## [Record excerpts]

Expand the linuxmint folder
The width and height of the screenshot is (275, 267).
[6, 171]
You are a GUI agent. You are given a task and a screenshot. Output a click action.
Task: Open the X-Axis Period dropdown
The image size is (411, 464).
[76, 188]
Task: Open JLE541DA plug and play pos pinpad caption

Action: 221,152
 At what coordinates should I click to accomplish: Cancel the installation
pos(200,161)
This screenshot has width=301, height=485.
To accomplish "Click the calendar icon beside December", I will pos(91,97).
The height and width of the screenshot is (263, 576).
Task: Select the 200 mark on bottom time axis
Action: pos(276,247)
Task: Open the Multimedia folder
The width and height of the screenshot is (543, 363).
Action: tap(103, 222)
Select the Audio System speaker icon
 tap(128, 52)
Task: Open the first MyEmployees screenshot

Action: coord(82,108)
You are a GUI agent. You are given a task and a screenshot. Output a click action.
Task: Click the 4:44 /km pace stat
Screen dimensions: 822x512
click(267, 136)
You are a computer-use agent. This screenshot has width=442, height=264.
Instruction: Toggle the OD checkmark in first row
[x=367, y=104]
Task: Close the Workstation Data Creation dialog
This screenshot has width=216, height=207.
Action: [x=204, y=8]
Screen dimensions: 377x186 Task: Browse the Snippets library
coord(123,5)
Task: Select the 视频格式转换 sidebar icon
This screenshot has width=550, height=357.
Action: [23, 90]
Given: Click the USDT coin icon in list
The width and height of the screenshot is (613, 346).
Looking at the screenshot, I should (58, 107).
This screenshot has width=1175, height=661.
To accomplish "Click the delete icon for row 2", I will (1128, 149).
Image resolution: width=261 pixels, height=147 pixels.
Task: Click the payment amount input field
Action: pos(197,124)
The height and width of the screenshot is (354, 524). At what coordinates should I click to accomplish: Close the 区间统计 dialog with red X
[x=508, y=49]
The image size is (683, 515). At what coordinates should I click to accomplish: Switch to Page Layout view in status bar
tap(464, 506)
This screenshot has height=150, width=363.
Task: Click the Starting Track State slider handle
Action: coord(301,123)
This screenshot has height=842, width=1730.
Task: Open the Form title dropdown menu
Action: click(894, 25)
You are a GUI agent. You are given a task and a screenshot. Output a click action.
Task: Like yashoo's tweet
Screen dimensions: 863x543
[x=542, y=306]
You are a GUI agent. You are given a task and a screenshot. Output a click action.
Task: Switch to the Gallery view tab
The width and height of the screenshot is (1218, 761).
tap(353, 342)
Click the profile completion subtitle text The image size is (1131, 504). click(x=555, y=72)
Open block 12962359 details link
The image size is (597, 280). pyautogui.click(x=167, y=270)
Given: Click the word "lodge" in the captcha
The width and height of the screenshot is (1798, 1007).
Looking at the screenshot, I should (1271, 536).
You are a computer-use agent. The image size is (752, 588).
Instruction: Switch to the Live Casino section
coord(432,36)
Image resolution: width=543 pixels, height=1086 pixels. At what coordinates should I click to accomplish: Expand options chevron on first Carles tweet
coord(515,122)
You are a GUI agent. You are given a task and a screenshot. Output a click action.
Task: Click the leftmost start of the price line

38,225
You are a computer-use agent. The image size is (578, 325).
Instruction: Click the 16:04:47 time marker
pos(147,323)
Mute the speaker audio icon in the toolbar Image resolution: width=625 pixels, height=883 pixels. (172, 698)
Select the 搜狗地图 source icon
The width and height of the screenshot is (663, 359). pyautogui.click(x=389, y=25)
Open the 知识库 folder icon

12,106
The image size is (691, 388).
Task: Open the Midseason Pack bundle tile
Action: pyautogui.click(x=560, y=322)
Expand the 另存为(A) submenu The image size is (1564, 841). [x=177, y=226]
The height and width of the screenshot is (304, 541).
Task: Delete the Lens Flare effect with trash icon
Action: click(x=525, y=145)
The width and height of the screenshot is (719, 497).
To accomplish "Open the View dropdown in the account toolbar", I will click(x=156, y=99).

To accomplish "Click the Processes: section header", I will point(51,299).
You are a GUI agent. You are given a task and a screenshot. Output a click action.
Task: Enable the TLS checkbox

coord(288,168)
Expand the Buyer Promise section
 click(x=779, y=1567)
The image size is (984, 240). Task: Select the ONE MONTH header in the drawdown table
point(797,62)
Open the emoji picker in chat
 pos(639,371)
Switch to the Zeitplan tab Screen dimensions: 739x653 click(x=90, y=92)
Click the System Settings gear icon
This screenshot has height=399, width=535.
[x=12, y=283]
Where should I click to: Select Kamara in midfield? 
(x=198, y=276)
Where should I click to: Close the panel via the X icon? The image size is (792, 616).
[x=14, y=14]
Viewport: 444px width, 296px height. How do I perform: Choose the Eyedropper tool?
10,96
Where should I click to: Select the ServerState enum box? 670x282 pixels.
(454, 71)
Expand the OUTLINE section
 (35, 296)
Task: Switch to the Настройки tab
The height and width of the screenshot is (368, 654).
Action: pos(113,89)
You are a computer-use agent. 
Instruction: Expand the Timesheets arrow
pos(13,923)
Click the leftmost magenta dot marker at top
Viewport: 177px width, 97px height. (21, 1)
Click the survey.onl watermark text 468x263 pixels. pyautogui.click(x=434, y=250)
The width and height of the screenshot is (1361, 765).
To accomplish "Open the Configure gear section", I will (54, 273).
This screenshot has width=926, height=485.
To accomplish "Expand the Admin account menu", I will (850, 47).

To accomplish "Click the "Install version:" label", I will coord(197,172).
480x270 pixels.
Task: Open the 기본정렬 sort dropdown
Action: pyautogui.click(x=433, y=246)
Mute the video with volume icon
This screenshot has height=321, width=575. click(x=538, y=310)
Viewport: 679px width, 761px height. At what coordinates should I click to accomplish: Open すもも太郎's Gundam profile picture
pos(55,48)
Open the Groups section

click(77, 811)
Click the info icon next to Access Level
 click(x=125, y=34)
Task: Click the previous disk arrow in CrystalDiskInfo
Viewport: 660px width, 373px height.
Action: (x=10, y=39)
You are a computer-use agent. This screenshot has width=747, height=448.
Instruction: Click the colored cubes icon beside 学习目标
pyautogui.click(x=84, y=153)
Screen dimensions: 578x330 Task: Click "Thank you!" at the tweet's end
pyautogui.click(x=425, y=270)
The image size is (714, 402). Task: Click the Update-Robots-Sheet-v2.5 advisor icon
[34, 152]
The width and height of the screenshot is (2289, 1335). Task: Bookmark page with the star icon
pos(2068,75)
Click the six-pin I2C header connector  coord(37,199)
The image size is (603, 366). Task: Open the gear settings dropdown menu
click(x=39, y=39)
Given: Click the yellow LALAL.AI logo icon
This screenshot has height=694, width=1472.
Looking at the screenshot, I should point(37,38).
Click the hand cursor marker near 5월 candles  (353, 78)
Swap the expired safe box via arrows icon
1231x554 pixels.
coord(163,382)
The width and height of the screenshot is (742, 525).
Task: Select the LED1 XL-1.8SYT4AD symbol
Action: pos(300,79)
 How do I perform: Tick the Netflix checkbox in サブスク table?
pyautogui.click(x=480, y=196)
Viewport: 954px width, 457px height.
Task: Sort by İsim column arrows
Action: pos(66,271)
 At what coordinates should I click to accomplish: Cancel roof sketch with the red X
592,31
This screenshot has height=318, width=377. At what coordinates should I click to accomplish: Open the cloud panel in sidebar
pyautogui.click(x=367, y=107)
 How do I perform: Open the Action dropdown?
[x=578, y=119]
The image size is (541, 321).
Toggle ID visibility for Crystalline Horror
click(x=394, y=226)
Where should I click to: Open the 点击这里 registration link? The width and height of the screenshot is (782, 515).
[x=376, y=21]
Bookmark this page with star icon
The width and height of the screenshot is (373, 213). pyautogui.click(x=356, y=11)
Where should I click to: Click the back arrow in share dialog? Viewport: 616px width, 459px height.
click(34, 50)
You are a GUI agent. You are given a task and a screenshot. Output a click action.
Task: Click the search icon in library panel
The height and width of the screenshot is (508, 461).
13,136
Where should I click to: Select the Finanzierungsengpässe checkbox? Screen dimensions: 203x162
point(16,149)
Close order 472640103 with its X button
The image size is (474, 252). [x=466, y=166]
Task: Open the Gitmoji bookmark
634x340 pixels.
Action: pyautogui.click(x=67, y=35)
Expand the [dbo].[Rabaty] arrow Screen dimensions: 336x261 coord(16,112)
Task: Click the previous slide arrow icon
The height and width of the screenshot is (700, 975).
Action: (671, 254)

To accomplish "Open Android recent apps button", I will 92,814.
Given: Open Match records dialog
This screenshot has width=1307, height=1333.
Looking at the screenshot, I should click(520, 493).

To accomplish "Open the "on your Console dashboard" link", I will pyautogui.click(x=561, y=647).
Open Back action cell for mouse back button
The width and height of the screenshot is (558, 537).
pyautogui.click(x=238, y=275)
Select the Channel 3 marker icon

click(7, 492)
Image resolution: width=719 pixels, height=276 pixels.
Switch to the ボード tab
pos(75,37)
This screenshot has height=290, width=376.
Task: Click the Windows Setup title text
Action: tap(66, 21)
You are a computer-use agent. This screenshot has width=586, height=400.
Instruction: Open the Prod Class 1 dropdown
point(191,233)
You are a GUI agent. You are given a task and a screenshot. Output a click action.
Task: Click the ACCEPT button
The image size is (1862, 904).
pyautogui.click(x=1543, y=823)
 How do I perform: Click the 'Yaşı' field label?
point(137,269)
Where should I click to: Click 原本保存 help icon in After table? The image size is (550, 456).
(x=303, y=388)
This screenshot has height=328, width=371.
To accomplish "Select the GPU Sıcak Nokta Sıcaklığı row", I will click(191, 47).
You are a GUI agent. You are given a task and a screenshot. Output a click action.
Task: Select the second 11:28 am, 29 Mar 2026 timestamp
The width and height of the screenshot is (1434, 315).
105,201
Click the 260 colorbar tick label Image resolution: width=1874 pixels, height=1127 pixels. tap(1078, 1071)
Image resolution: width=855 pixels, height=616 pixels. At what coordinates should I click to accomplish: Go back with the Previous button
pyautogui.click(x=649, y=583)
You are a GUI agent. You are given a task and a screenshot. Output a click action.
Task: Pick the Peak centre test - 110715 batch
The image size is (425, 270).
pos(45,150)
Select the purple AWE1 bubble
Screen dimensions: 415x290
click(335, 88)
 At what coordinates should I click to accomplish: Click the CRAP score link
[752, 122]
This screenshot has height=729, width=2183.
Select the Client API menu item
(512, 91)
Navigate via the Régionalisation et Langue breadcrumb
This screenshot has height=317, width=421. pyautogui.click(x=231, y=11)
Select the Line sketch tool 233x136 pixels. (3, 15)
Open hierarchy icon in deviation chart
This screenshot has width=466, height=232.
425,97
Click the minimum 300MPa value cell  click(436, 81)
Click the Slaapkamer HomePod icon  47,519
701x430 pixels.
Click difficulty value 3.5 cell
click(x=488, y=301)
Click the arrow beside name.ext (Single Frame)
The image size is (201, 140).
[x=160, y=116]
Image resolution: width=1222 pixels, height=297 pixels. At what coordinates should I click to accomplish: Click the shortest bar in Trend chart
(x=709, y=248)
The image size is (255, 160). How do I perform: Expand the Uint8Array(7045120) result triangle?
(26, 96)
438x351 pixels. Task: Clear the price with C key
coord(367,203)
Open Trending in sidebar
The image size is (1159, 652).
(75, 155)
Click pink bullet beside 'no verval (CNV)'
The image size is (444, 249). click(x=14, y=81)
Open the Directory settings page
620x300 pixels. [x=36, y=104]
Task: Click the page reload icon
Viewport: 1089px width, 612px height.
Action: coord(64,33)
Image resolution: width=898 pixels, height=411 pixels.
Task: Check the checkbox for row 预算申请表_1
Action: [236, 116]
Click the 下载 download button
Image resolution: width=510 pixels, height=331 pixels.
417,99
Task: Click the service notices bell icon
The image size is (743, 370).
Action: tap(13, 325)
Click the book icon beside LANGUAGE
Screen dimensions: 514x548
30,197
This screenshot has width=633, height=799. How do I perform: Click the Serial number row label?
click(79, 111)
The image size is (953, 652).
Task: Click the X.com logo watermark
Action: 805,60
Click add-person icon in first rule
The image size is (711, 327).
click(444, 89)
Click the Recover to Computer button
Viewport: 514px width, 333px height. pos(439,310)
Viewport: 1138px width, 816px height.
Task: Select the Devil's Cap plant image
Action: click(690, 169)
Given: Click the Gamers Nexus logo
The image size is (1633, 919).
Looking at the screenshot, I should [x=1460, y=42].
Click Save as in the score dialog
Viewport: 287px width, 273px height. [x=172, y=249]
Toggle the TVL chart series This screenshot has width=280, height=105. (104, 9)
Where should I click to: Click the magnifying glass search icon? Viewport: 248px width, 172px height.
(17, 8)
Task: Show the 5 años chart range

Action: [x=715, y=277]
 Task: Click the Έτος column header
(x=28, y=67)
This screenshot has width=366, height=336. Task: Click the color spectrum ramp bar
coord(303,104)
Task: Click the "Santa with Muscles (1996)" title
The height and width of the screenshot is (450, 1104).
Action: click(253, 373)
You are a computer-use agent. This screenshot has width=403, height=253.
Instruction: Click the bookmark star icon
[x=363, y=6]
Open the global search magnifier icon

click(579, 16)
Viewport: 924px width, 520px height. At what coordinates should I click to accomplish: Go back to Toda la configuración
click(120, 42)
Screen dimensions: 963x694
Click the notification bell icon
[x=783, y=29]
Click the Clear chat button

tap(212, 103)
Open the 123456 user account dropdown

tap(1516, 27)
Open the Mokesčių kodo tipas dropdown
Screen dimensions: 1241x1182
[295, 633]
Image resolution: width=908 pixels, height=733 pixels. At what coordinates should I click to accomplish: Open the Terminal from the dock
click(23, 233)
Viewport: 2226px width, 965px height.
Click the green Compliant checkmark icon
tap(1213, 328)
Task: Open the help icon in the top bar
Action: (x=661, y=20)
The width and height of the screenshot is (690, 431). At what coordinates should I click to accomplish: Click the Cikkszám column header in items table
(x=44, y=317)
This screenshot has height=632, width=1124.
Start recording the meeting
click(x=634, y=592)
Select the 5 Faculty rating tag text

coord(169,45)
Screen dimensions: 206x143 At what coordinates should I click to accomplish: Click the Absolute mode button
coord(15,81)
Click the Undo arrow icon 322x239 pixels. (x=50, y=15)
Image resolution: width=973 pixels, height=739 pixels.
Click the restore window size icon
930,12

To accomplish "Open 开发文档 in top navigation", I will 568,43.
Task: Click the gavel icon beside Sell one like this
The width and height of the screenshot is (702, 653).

## [Task details]
Copy the lines of the records verbatim, beginning with the line containing "The width and height of the screenshot is (1361, 765)." and continuing through the line containing "click(x=39, y=39)".

## [Problem solution]
The width and height of the screenshot is (1361, 765).
To accomplish "Open the Configure gear section", I will (54, 273).
This screenshot has width=926, height=485.
To accomplish "Expand the Admin account menu", I will (850, 47).

To accomplish "Click the "Install version:" label", I will coord(197,172).
480x270 pixels.
Task: Open the 기본정렬 sort dropdown
Action: pyautogui.click(x=433, y=246)
Mute the video with volume icon
This screenshot has height=321, width=575. click(x=538, y=310)
Viewport: 679px width, 761px height. At what coordinates should I click to accomplish: Open すもも太郎's Gundam profile picture
pos(55,48)
Open the Groups section

click(77, 811)
Click the info icon next to Access Level
 click(x=125, y=34)
Task: Click the previous disk arrow in CrystalDiskInfo
Viewport: 660px width, 373px height.
Action: (x=10, y=39)
You are a computer-use agent. This screenshot has width=747, height=448.
Instruction: Click the colored cubes icon beside 学习目标
pyautogui.click(x=84, y=153)
Screen dimensions: 578x330 Task: Click "Thank you!" at the tweet's end
pyautogui.click(x=425, y=270)
The image size is (714, 402). Task: Click the Update-Robots-Sheet-v2.5 advisor icon
[34, 152]
The width and height of the screenshot is (2289, 1335). Task: Bookmark page with the star icon
pos(2068,75)
Click the six-pin I2C header connector  coord(37,199)
The image size is (603, 366). Task: Open the gear settings dropdown menu
click(x=39, y=39)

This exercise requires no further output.